= England Kabaddi Federation UK =

Governing body for kabaddi in the UK

The England Kabaddi Federation UK is the governing body for kabaddi in the United Kingdom. It also governs the UK Kabaddi league. The UK Kabaddi league hosts 18 Kabaddi clubs. It also plays host to 13 Kabaddi tournaments and 1 international Kabaddi Cup, 2013 UK Kabaddi Cup.

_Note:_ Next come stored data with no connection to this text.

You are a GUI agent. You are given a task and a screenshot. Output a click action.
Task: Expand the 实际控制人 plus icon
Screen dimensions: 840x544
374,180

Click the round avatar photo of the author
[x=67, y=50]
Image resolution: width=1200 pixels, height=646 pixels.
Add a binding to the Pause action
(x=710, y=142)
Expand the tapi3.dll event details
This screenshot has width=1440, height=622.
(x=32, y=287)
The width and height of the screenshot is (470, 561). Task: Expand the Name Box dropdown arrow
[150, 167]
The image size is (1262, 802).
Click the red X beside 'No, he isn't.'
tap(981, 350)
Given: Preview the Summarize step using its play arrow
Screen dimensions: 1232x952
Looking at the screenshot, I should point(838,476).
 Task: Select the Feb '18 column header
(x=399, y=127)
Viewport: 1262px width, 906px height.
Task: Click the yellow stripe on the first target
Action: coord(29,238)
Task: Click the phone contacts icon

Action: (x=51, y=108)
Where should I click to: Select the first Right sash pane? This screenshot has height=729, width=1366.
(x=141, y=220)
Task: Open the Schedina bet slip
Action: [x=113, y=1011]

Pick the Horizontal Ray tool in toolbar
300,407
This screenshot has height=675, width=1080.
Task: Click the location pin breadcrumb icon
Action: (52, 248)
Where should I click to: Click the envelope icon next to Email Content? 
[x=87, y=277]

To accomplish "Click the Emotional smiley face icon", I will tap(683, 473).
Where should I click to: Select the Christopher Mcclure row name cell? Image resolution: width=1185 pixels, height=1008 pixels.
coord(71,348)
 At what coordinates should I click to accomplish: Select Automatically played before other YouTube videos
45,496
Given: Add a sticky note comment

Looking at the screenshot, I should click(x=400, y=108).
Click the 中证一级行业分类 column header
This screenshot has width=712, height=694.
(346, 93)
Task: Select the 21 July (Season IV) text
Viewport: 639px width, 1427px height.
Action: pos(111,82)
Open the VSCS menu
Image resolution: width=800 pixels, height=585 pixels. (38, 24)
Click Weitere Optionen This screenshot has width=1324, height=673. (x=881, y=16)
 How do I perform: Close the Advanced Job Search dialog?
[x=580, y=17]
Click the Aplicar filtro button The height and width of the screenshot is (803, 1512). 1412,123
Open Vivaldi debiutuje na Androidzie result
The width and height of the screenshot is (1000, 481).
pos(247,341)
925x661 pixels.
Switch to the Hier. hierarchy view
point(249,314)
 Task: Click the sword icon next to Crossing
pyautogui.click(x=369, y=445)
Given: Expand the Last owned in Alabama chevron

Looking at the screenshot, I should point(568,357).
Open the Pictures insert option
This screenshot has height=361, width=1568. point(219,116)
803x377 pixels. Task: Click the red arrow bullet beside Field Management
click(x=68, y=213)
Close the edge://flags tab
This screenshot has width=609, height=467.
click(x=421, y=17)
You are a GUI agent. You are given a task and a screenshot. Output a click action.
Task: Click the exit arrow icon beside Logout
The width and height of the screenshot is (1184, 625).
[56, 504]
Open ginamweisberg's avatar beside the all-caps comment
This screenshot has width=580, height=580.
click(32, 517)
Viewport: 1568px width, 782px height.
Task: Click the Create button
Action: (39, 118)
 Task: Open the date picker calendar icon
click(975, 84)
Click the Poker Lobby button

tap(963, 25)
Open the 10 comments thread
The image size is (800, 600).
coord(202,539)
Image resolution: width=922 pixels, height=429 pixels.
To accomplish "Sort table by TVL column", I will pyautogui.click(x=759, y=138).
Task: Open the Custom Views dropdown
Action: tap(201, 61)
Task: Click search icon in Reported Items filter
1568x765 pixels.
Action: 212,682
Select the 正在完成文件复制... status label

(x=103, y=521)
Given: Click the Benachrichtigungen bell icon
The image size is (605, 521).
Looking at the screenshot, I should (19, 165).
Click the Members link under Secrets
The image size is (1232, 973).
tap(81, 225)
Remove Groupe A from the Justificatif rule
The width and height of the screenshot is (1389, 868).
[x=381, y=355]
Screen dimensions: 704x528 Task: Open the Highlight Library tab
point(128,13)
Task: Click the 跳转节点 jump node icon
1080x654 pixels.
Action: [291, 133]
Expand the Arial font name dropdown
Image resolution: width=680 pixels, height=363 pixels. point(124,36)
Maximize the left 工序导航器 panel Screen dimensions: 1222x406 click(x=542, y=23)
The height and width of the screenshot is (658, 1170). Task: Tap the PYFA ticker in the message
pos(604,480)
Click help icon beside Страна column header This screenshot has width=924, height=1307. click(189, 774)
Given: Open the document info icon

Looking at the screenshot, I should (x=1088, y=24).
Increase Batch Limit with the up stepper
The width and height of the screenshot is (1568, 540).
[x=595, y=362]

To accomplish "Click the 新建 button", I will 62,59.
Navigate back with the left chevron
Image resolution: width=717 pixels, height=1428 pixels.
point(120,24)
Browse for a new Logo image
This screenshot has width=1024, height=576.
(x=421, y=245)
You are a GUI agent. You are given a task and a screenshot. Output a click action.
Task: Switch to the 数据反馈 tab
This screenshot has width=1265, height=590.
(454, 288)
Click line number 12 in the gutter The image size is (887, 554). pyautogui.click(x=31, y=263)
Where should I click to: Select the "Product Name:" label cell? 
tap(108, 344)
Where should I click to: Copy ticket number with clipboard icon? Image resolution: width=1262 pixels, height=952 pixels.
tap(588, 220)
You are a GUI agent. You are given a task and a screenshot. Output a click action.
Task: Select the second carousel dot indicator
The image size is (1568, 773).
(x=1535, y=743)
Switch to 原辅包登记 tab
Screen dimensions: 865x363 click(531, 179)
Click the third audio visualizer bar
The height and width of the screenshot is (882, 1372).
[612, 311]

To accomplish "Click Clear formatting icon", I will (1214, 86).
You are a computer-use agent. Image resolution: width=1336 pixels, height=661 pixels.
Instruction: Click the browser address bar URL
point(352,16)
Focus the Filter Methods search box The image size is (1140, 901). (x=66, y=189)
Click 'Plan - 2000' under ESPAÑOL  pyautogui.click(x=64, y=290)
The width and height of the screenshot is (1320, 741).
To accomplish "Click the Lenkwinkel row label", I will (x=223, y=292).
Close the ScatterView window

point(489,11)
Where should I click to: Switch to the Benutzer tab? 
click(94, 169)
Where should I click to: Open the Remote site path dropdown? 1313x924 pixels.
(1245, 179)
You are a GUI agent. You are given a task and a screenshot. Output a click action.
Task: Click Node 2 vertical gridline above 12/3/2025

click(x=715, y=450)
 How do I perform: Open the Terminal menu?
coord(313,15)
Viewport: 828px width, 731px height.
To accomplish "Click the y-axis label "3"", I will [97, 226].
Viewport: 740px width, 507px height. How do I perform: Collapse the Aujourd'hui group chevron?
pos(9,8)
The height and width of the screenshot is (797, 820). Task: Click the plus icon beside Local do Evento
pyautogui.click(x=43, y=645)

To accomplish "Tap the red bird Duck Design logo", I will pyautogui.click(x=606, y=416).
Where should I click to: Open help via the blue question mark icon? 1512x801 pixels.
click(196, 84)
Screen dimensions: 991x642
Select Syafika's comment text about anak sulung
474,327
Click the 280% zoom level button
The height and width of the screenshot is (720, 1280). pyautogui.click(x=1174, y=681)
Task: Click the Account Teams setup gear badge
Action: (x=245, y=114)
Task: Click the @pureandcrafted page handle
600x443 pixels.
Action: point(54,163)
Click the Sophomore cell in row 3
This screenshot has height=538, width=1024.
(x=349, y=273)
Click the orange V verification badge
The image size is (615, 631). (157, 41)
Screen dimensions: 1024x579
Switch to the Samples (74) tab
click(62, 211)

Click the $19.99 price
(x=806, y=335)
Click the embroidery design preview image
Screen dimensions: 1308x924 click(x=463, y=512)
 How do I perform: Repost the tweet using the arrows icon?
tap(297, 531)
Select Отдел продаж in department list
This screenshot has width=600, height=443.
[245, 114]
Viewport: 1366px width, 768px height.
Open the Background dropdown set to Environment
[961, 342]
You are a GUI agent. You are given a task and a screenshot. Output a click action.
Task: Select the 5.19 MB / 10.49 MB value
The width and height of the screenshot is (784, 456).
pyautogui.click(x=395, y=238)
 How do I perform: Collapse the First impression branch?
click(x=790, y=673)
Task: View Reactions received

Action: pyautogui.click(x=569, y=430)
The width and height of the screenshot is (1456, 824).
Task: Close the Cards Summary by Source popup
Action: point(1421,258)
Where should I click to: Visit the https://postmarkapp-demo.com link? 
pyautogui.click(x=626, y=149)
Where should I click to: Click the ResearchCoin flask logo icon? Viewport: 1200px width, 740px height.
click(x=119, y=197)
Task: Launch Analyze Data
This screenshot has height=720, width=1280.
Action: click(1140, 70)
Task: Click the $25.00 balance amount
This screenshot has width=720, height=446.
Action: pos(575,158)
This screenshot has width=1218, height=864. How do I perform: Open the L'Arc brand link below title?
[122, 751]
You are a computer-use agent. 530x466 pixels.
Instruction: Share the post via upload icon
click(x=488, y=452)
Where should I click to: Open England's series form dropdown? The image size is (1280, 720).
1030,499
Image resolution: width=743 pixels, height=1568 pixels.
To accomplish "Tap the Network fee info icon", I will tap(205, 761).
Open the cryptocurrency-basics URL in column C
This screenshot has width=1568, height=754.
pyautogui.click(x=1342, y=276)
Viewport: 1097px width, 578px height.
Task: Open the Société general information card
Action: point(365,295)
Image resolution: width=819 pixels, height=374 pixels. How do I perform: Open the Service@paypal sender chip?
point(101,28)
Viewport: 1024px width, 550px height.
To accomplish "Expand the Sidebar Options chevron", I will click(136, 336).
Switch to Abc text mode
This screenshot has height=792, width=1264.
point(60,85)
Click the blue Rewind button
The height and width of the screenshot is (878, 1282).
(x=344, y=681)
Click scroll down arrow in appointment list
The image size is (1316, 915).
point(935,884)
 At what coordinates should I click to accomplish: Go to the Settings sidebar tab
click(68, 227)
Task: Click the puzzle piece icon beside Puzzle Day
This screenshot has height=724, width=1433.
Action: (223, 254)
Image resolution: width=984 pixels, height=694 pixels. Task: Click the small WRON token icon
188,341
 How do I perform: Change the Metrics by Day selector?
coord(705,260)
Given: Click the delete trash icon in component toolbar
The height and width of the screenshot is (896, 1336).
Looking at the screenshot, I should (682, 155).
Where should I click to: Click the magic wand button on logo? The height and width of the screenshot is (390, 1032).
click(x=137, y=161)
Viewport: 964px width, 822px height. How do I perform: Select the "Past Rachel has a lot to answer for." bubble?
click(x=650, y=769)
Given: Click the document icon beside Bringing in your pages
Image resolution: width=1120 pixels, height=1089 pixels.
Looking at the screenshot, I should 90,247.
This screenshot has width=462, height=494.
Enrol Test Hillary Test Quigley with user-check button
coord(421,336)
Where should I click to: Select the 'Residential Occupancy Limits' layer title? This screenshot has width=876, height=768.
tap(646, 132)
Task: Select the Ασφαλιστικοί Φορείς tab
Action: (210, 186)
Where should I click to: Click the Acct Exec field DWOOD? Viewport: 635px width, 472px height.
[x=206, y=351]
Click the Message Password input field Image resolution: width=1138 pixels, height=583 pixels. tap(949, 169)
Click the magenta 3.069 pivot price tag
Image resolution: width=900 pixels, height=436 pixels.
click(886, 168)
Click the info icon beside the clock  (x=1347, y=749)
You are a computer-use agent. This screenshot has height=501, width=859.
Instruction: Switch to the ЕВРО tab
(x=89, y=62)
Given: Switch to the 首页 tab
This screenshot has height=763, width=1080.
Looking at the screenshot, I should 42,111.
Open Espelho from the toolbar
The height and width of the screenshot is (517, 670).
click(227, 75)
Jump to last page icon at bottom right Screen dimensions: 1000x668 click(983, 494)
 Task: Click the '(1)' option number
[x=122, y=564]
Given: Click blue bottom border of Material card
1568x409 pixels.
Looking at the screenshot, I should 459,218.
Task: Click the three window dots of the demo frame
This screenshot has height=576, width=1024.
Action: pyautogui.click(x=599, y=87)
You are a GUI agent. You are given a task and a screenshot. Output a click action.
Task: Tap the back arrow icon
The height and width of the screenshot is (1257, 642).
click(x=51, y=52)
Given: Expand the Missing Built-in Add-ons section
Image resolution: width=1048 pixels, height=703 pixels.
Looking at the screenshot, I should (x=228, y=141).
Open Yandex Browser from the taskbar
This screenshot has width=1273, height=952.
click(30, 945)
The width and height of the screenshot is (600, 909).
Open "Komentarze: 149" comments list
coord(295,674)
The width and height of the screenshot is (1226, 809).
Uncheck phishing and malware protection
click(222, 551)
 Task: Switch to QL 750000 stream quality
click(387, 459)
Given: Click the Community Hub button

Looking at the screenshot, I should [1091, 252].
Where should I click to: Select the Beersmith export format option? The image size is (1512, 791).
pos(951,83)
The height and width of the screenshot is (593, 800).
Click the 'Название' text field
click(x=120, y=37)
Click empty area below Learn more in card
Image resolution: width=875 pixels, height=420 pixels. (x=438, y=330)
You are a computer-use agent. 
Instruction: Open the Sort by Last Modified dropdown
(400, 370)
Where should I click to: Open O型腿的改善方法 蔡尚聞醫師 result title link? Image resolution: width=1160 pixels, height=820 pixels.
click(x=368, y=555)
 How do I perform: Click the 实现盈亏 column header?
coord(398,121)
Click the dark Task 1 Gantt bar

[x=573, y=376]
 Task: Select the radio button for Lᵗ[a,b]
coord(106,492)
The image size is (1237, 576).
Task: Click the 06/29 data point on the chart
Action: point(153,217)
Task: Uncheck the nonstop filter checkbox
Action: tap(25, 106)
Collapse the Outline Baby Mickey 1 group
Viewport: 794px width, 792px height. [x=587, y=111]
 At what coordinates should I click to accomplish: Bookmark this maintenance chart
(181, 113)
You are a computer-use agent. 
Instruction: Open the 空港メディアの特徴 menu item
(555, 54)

Players compete in the league from the United Kingdom, India, Pakistan, Canada and the United States.

==Clubs==

1. Singh Sabha London East Sports Club Barking

2. Coventry Asian Sports Federation

3. Guru Arjan Dev Gurdawara Derby Kabaddi Club

4. Erith & Woolwich Kabaddi Club

5. Guru Nanak Kabaddi Club Gravesend

6. Hayes Kabaddi Club

7. Guru Nanak Sports Club Hull & London

8. Leicester Kabaddi Club

9. Medway Kabaddi Club

10. Singh Sabha Kabaddi Club Slough

11. GNG Kabaddi Club Smethwick

12. Singh Sabha Sports Club Southall

13. Telford Kabaddi Club

14. Sikh Temple Kabaddi Club Walsall

15. Punjab United Kabaddi Club Wolverhampton

16. Sikh Temple Kabaddi Club Wolverhampton

17. Hounslow Kabaddi Club

18. Swansea Kabaddi Club

==Famous England Players==
- Manga Mithapuria is a Kabaddi superstar raider who competes nationally for England
- Jeeti Kooner is a Kabaddi superstar stopper who competes nationally for England. He won best stopper at the 2013 Canada World Kabaddi Cup.